Petit exemple : Coppola a décidé de combattre la réputation devenue omniprésente selon laquelle il pense à Megalopolis depuis quarante ans. Mais moi qui écris ces lignes, je peux témoigner sous la foi du serment qu’il m’a raconté l’essentiel du film, tous les grands ressorts de cette transposition dans le New York contemporain de la Rome antique, en jouant sur les similitudes entre la République romaine du Ier siècle avant J.-C. et les États-Unis contemporains comme sur l’omniprésence de l’architecture pseudo-antique dans Big Apple.
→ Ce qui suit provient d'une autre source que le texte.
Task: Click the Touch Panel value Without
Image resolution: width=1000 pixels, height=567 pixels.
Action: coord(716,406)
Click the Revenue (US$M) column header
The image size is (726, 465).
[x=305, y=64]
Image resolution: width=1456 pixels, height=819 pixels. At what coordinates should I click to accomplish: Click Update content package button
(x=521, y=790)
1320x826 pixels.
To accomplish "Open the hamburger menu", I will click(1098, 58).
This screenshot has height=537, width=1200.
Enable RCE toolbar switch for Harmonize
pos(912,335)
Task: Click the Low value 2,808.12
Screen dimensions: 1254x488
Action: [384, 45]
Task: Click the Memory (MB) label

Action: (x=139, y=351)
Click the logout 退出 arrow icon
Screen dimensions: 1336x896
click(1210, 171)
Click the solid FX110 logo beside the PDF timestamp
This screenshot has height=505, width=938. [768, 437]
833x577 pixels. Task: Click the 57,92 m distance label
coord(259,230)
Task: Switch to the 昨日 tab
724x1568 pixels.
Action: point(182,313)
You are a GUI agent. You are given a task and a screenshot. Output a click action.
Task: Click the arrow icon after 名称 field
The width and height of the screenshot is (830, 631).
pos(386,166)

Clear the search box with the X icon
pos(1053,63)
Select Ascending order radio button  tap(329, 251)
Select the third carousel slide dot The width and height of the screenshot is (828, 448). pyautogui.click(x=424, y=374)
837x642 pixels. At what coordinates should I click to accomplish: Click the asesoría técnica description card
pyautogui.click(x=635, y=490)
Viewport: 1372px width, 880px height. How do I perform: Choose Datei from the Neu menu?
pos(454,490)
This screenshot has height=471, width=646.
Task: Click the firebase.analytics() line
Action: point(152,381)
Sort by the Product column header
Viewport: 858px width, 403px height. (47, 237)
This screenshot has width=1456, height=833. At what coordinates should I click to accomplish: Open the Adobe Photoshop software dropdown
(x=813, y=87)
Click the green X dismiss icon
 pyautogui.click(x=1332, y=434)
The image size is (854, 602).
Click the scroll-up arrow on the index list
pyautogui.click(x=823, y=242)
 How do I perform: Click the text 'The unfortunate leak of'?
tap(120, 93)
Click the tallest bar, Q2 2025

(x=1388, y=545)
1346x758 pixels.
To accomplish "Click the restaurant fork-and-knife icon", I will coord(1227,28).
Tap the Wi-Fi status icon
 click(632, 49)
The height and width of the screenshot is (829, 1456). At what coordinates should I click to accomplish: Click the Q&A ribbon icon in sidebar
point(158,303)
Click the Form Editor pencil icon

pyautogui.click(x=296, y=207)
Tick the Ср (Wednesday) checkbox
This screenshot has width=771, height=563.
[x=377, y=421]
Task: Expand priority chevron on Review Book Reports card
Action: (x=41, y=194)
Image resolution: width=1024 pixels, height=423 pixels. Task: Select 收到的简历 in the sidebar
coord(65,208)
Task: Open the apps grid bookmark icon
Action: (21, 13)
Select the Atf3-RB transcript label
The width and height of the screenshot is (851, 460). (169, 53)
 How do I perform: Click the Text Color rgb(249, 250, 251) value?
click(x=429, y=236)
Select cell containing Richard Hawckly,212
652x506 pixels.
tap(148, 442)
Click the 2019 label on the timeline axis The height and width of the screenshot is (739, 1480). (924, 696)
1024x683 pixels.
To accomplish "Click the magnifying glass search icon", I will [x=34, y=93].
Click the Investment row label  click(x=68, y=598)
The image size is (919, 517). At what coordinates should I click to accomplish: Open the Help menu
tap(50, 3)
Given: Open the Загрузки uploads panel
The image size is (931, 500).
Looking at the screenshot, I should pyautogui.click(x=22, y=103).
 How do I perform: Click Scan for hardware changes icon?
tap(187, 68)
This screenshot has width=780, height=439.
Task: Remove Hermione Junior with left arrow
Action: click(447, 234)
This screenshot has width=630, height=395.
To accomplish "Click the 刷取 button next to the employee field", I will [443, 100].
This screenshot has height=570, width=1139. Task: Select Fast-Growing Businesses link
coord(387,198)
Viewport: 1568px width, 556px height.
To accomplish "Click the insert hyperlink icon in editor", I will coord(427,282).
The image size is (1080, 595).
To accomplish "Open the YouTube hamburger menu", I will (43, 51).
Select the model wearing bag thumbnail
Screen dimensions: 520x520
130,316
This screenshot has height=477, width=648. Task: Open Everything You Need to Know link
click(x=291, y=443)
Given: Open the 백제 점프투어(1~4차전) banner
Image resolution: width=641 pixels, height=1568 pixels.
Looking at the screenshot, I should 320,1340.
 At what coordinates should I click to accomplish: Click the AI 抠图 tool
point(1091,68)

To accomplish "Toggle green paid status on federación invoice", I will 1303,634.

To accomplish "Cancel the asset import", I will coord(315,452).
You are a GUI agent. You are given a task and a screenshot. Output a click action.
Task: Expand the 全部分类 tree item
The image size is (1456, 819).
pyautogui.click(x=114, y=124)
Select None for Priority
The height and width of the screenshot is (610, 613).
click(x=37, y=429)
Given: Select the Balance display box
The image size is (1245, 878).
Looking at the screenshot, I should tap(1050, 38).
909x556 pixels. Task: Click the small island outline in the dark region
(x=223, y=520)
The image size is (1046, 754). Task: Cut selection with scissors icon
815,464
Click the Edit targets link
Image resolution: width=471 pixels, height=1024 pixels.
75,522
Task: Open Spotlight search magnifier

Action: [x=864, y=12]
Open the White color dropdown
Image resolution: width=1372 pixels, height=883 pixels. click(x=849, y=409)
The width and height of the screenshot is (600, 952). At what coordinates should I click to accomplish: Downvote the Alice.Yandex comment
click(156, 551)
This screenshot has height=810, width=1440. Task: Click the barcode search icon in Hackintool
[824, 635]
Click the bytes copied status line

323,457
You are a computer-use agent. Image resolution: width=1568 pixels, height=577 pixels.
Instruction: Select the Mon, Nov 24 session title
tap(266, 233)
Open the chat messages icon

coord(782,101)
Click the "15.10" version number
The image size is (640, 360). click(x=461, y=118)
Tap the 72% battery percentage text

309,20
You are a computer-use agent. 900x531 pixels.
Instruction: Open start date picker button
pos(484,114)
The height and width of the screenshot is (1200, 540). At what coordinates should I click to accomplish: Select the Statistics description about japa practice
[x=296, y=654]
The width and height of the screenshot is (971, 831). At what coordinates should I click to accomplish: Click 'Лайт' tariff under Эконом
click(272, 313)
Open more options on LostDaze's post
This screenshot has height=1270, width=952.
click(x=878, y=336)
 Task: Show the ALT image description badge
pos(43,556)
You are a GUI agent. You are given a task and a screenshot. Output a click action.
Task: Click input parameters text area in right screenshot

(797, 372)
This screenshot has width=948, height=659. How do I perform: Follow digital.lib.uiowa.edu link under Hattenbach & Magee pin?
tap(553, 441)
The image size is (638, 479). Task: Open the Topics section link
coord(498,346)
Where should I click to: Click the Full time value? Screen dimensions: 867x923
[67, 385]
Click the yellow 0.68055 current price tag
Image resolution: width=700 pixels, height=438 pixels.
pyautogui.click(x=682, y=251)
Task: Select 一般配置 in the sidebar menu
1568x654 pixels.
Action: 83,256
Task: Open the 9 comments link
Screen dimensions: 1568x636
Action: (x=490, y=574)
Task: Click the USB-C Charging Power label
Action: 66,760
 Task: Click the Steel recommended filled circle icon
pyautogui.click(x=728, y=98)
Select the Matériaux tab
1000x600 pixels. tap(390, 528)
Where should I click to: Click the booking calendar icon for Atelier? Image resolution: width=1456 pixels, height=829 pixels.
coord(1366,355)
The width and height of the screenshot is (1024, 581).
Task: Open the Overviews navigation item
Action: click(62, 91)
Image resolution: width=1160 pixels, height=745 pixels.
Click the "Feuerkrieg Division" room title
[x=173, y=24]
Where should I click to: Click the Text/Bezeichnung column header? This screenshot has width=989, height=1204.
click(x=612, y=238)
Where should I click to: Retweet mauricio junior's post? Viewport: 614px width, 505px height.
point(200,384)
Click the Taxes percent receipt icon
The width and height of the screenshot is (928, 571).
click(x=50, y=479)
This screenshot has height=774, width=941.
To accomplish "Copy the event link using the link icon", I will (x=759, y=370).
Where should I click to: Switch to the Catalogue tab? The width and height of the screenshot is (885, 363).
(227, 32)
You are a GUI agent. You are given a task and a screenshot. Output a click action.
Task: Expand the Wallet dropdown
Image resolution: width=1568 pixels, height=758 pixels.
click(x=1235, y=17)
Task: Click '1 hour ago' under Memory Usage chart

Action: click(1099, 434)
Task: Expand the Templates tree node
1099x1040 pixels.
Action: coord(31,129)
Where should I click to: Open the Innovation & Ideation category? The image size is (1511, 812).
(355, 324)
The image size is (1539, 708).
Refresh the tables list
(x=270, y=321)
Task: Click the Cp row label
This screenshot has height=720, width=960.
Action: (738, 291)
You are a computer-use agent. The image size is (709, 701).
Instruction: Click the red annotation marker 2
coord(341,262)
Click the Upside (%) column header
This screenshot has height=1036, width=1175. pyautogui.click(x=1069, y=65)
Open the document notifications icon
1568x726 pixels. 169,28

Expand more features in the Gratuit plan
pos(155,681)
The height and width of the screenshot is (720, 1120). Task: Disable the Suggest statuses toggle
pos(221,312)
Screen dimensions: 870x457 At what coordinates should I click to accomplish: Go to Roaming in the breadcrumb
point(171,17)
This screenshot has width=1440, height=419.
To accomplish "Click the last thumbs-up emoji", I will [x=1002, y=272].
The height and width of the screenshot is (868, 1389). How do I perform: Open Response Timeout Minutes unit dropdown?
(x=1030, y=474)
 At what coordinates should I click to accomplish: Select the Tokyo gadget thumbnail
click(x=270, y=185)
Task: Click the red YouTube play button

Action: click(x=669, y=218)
C’était en 1987. Je m’en souviens comme si c’était hier.
Bizarre, le temps ? C’est peu dire. Il est plutôt comme un minerai stratégique que les puissants de toute nature, pour des objectifs très différents, raffinent, configurent, intègrent à des mécanismes. Le cinéma devient alors un des dispositifs parmi tant d’autres qui fabriquent non pas « un monde » en tant que tel, mais de la configuration du monde. Des propositions afin de ressentir, de percevoir, de comprendre notre monde, non pas depuis un savoir absolu et surplombant dont serait investi le grand cinéaste de droit divin, mais en faisant partie de cet univers instable, dangereux, injuste, tout en forgeant constamment des outils qui en font apparaître des éléments de logique, des fragments d’un sens jamais complet.
C’est, au contraire de ce qu’il semble, au contraire de ces apparences de mégalomanie démiurgique que Coppola s’amuse à entretenir tout en sachant en tirer à l’occasion profit (mais aussi en en subissant des conséquences violemment hostiles), la position profondément modeste de Francis Ford : à travers contes, fables, légendes, chroniques, allégories, s’occuper beaucoup des maîtres du monde. Mais du côté du monde, pas du côté des maîtres.